HertieDataScience / SyllabusAndLectures

Hertie School of Governance Introduction to Collaborative Social Science Data Analysis
MIT License
37 stars 60 forks source link

Multiple imputation of missing values #101

Open Diegotab opened 8 years ago

Diegotab commented 8 years ago

Hi!

I have been trying to use the package "missForest" to impute the missing values in our dataset for a while. However, I keep getting the same error. Moreover, I also tried to use the package "mice" but it didn´t work either. Please find attached a screenshot of the error. screenshot 2016-04-29 18 32 13

mberneaud commented 8 years ago

What do you mean by find NAs? Are you just trying to find the position of the NAs in your entire data frame? Or do the NAs in your data set have some weird value which has to be coded NA for the further use of the data set?

Your question intrigued my interest, so please provide some more context so we can try and solve it.

sloloris commented 8 years ago

@mberneaud so basically, we want to run some linear models for different years of our panel dataset and compare them, but there are values of certain key variables that are missing for certain years, namely the Gini coefficient for different countries which is often only supplied every couple of years for each country. Since it also tends not to change much, we were hoping to be able to simply pull the available values across the other years. We realize that a more statistically sound method would be to actually impute new values, but for so many of the countries there's only one or two values out of the 14 years we're covering available.
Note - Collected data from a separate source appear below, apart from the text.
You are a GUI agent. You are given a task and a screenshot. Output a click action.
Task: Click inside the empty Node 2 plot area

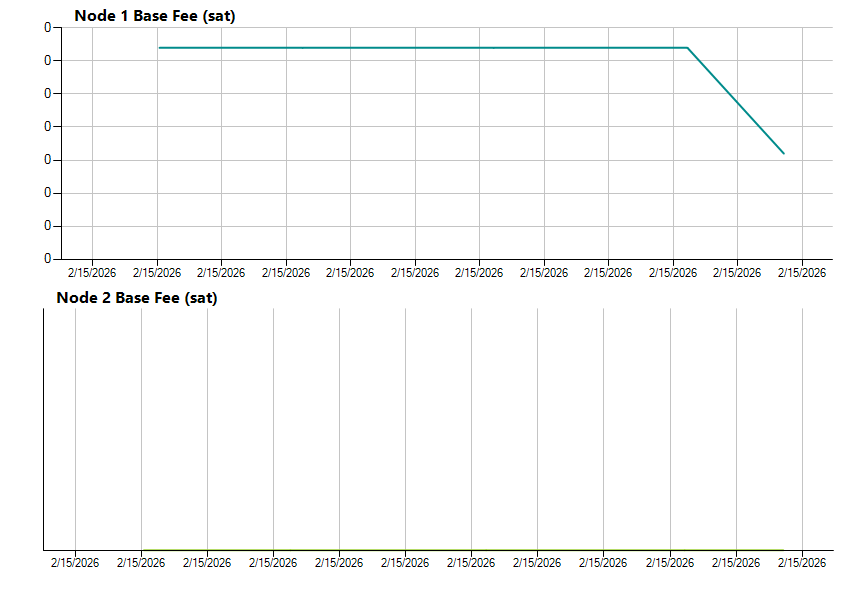click(x=440, y=430)
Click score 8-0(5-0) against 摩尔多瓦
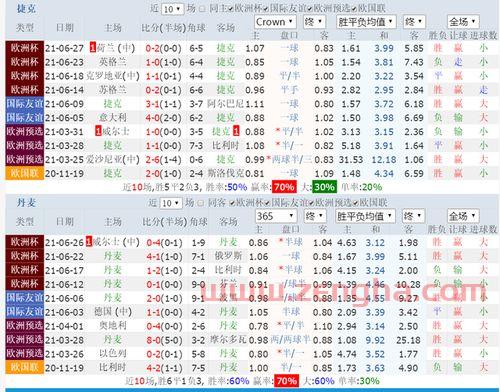Viewport: 500px width, 392px height. tap(164, 340)
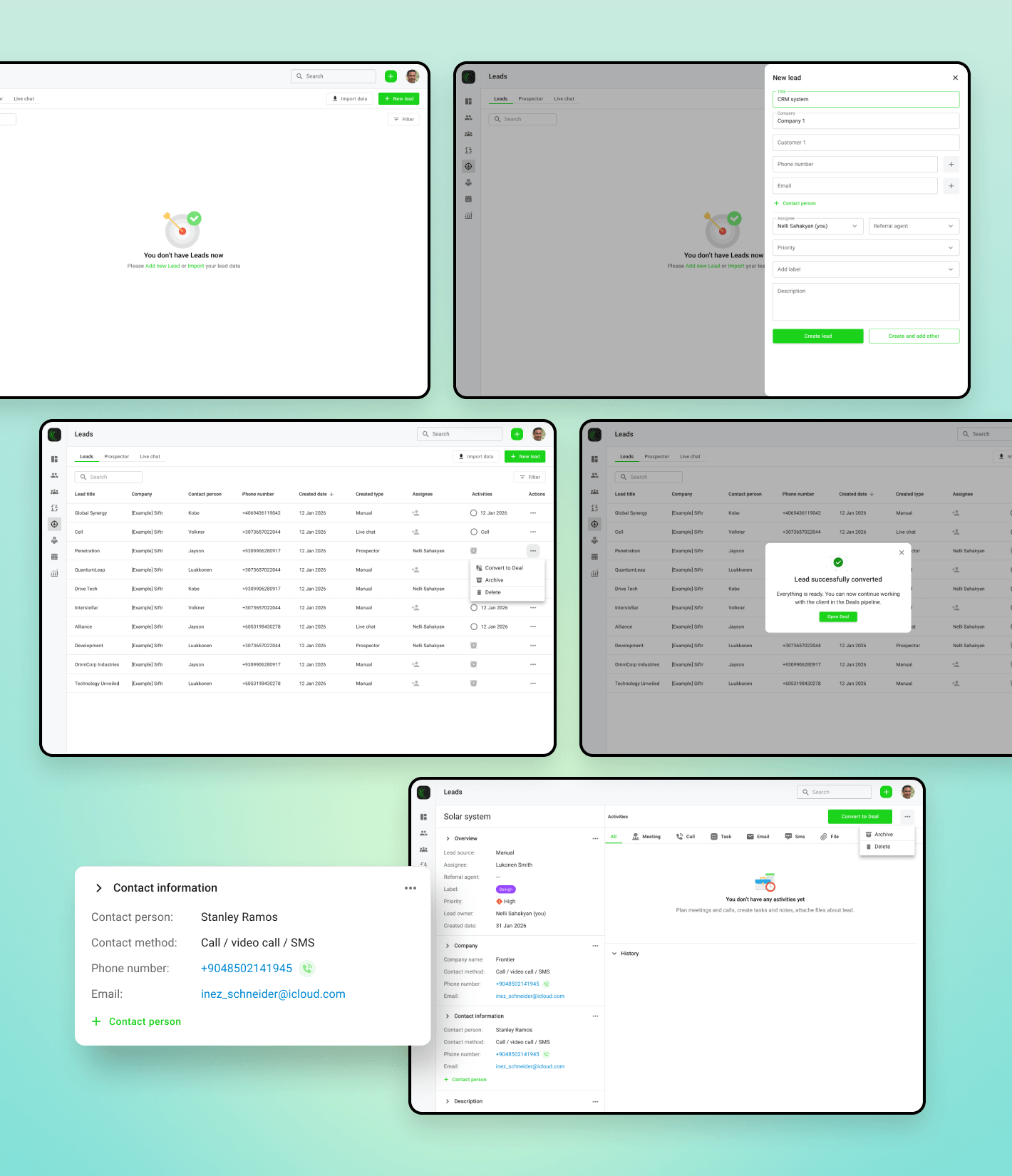Click Open Deal in success dialog
The width and height of the screenshot is (1012, 1176).
(838, 617)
Let us know if you have any concept of how to do that! It would be super helpful. Otherwise we might have to drop the variable.
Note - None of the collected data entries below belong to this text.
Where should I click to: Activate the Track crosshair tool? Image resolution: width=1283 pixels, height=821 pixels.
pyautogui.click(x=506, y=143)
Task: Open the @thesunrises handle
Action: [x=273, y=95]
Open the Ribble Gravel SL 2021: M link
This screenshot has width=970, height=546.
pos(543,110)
mberneaud commented 8 years ago

I could've helped you with any kind of finding and eliminating missing variables, but I've never done imputations to replace missing values, so unfortunately I can't share any past experiences on the matter.

As it looks there are NAs in either the variable which you specified as X or Y and which are used for the imputation. I'd suggest you try and see if / how many NAs exist in the variables which are specified to train the algorithm. Generally I do such stuff with the following code:

any(is.na(dataframe$variable))  
# Returns TRUE if there are any NAs in the variable vector

sum(is.na(dataframe$variable))
# returns the number of NAs in the vector

Another thing: what are you using the prodNA function for if your data already contains missings? As I understand the documentation of the package, this is just used for testing functions where you have a complete matrix, introduce some random NAs and then see how well missForest fares in imputing the correct values for the NAs. Have you tried running missForest on your "real" data without any NAs introduced manually?
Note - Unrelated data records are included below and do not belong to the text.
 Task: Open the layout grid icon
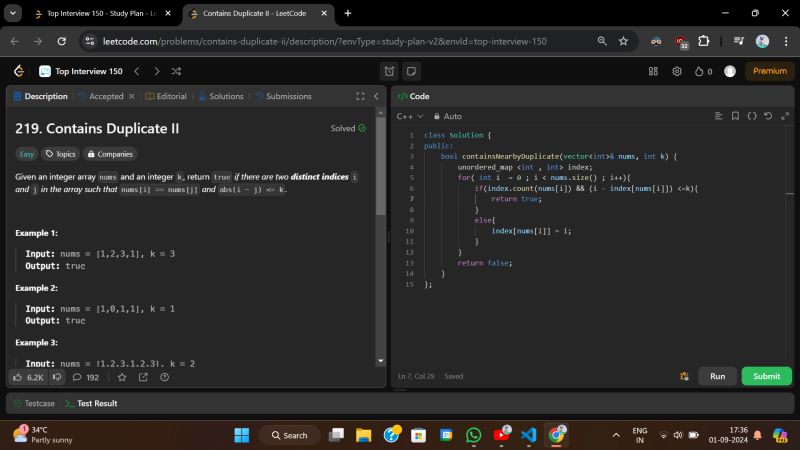click(653, 71)
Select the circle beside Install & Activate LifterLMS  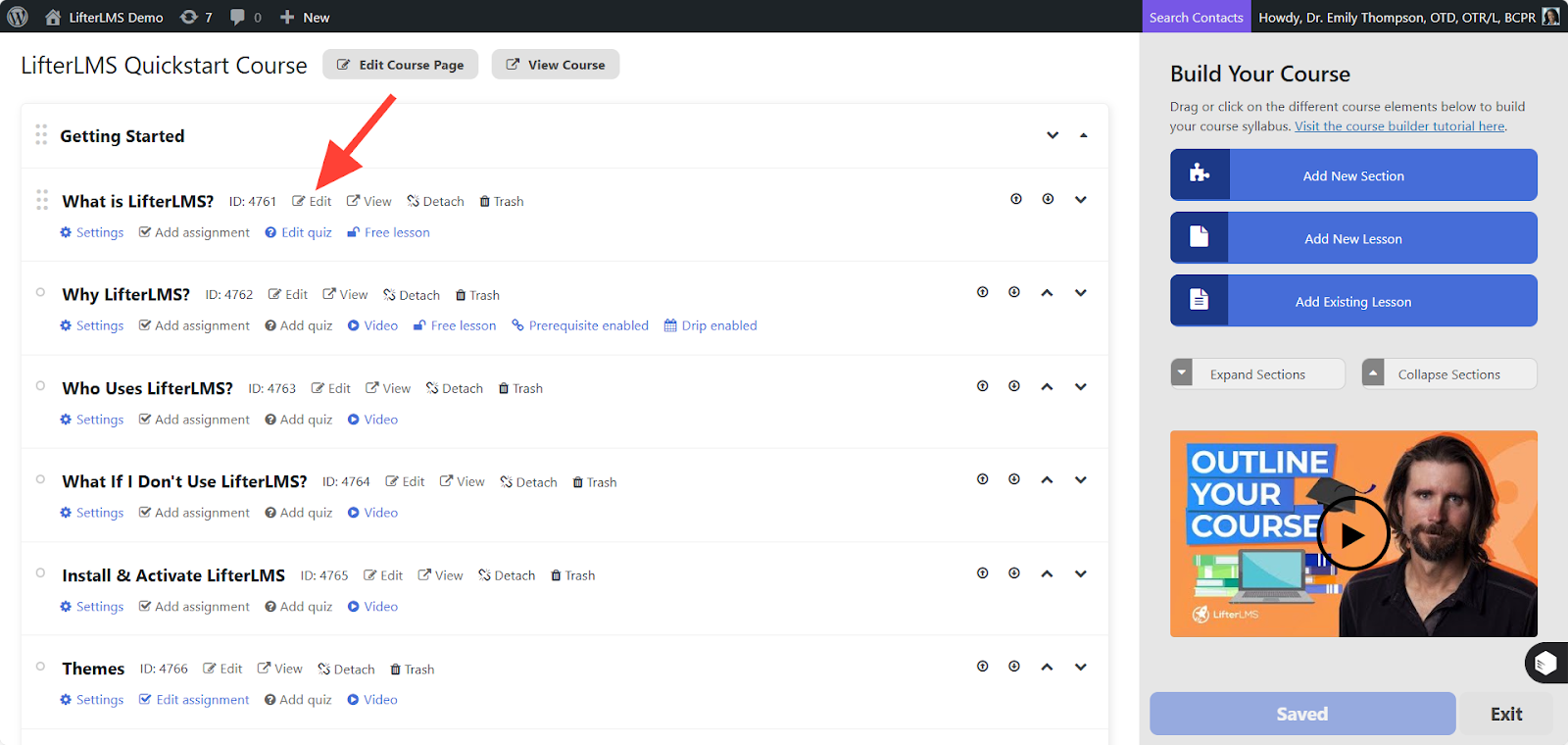40,573
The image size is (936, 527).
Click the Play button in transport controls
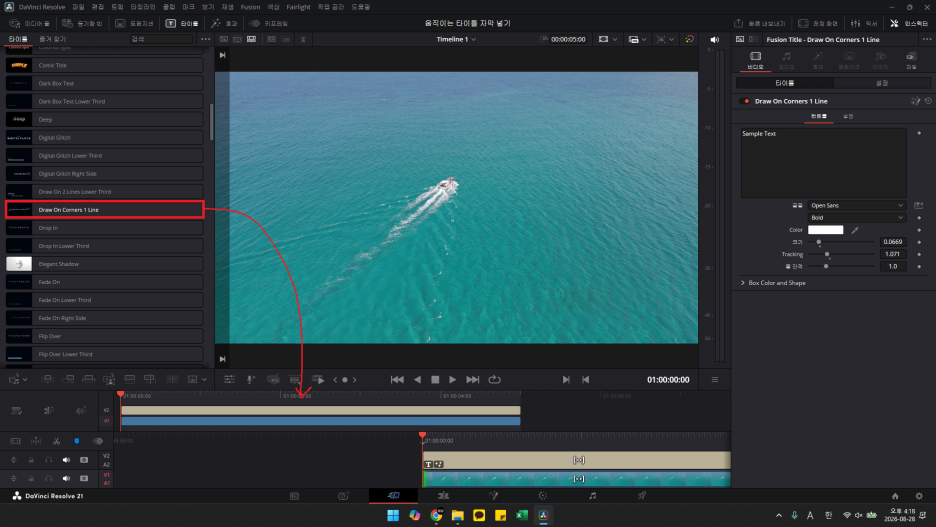(452, 380)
christophergandrud commented 8 years ago

My main experience imputing missing data is with Amelia. Generally works pretty well.

I think in your case, if I remember correctly, you can do much simpler imputation. For gini, just assume that it is the same for missing years as the most recent observation year. Gini generally doesn't change that dramatically over a time spans of a few years and so my prior is that its unlikely that a more complicated imputation model would predict missing gini better.

sloloris commented 8 years ago

@christophergandrud what would be the correct command for this? Everything in the Amelia package seems to want to construct a model to impute the values, which probably isn't really possible anyways since for many of the countries we only have the Gini coefficient for one or two of the 12 years. I'm assuming we can write some sort of loop that we can then apply to all of the countries, but I've tried googling and I can't even really figure out what it would be called to pull over the values like that and I can't seem to find any tutorials anywhere.

christophergandrud commented 8 years ago

If you just want to fill in a variable with the previous values create a look like (assuming the variable is already in time order:

Data <- data.frame(first = c(rep('A', 5), rep('B', 5)),
                   second = c(1, NA, NA, NA, 3, NA, 1, NA, 3, 3))

for (i in 1:nrow(Data)) {
    if (is.na(Data[i, 'second'])) Data[i, 'second'] <- Data[i-1, 'second']
}

Note that I think you have grouped data so you can turn the loop into a function and use dplyr to apply it to each group separately. Something like:

library(dplyr)

# Note that the new version of the function has been modified to work with the variable directly,         
fill_down <- function(x) {
    for (i in 1:length(x)) {
        if (i != 1 & is.na(x[i])) x[i] <- x[i-1]
    }
    return(x)
}

Data <- Data %>% group_by(first) %>%
            mutate(second_imputed = fill_down(second))

You might even want a function that doesn't just fill missing values with previous values, but also missing values with future values, if there are no previous values (this might make sense for Gini over short time spans:

fill_down_up <- function(x) {
    for (i in 1:length(x)) {
        if (i != 1 & is.na(x[i])) x[i] <- x[i-1]
    }
    for (i in length(x):1) {
        if (is.na(x[i])) x[i] <- x[i+1]
    }
    return(x)
}

Data <- Data %>% group_by(first) %>%
            mutate(second_imputed_2 = fill_down_up(second))

Hope that helps.